A relation $$R$$ on a set $$S$$ is reflexive if, for every element $$a$$ in $$S$$, the pair $$(a, a)$$ is in $$R$$.
In our case, the set $$S$$ is empty ($$S=\emptyset$$). This means there are no elements at all in $$S$$. Since there are no elements $$a$$ in $$S$$, we don't need to check for any pairs $$(a, a)$$. There is no element for which the condition $$(a, a) \in R$$ could possibly be false. When a condition must be true for "every" element, but there are no elements to check, the condition is considered true by default (this is called "vacuously true"). Therefore, the empty relation on the empty set is reflexive.
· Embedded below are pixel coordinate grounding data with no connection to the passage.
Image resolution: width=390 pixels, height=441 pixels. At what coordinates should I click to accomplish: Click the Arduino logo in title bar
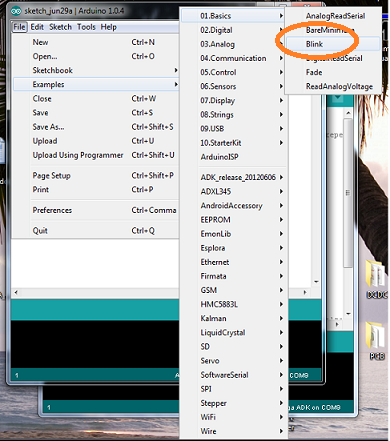coord(16,11)
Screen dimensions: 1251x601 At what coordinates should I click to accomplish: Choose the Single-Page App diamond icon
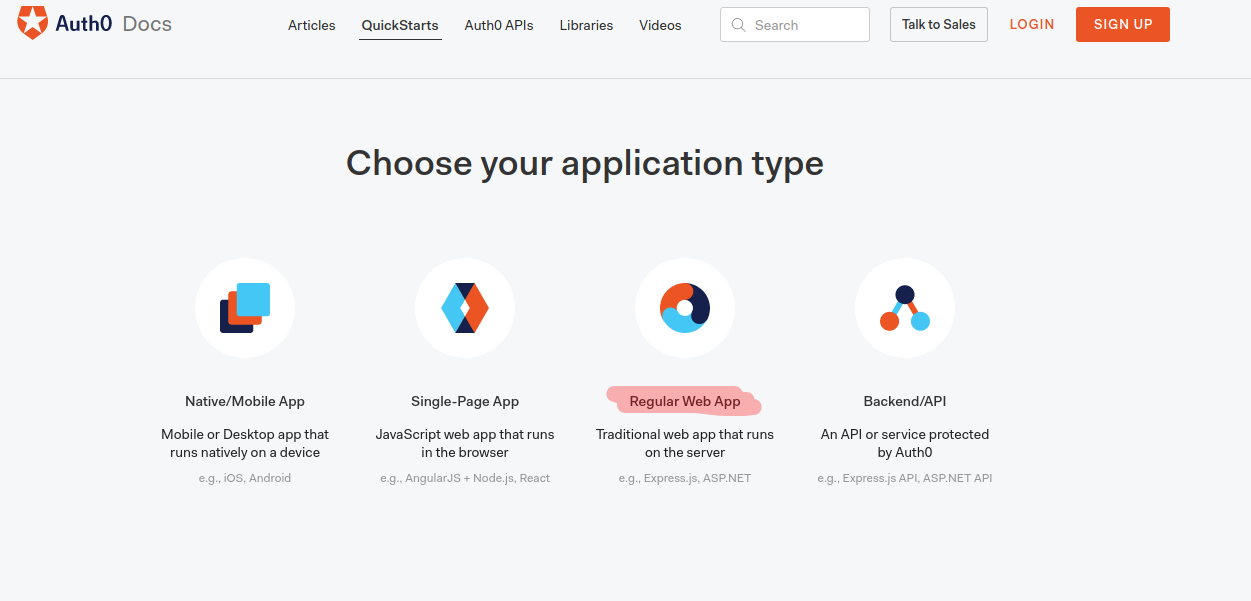[x=465, y=308]
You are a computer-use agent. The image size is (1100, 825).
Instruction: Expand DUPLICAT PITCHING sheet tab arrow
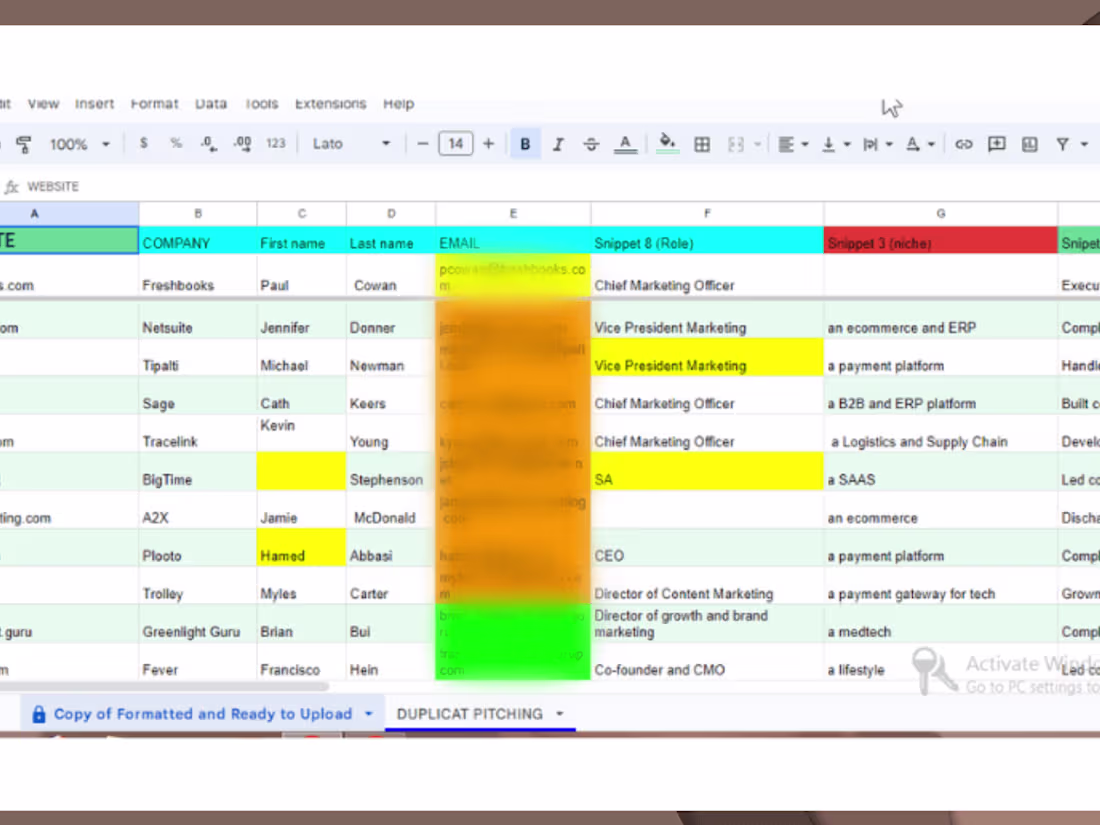tap(560, 713)
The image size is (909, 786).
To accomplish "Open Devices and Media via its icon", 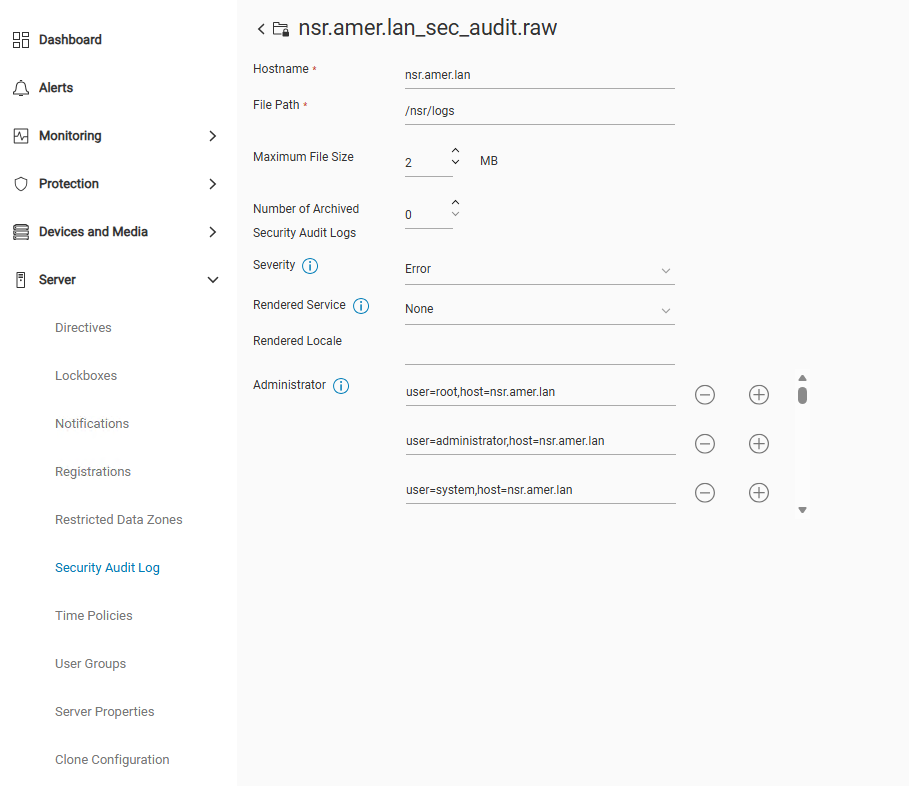I will coord(22,231).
$$\text{For every } a \in S, (a, a) \in R$$
$$\text{Since } S = \emptyset, \text{ there are no elements } a \text{ to check.}$$
$$\text{Thus, the condition holds true vacuously.}$$

**step3 Prove Symmetry**

A relation $$R$$ on a set $$S$$ is symmetric if, whenever a pair $$(a, b)$$ is in $$R$$, then the reversed pair $$(b, a)$$ must also be in $$R$$.
Here, the relation $$R$$ is empty ($$R=\emptyset$$). This means there are no ordered pairs $$(a, b)$$ in $$R$$ at all. The condition for symmetry starts with "if $$(a, b) \in R$$". Since this initial condition (the "if" part) is never true for the empty relation (because there are no pairs in $$R$$), the entire "if-then" statement is considered true. It's like saying "If pigs can fly, then the sky is green." Since pigs cannot fly, the statement is true regardless of the sky's color. Therefore, the empty relation on the empty set is symmetric.

$$\text{For all } a, b \in S, \text{ if } (a, b) \in R, \text{ then } (b, a) \in R$$
$$\text{Since } R = \emptyset, \text{ there are no pairs } (a, b) \text{ in } R.$$
$$\text{Thus, the premise "} (a, b) \in R \text{" is always false, making the implication true vacuously.}$$

**step4 Prove Transitivity**

A relation $$R$$ on a set $$S$$ is transitive if, whenever we have two pairs $$(a, b)$$ and $$(b, c)$$ in $$R$$, then the pair $$(a, c)$$ must also be in $$R$$.
Again, the relation $$R$$ is empty ($$R=\emptyset$$). This means there are no pairs $$(a, b)$$ in $$R$$, and consequently, no sequence of pairs like $$(a, b)$$ and $$(b, c)$$ can exist in $$R$$. The condition for transitivity begins with "if $$(a, b) \in R$$ and $$(b, c) \in R$$". Since this initial condition (the "if" part) is never true for the empty relation, the entire "if-then" statement is considered true. Therefore, the empty relation on the empty set is transitive.

$$\text{For all } a, b, c \in S, \text{ if } (a, b) \in R \text{ and } (b, c) \in R, \text{ then } (a, c) \in R$$
$$\text{Since } R = \emptyset, \text{ there are no pairs } (a, b) \text{ or } (b, c) \text{ in } R.$$
$$\text{Thus, the premise "} (a, b) \in R \text{ and } (b, c) \in R \text{" is always false, making the implication true vacuously.}$$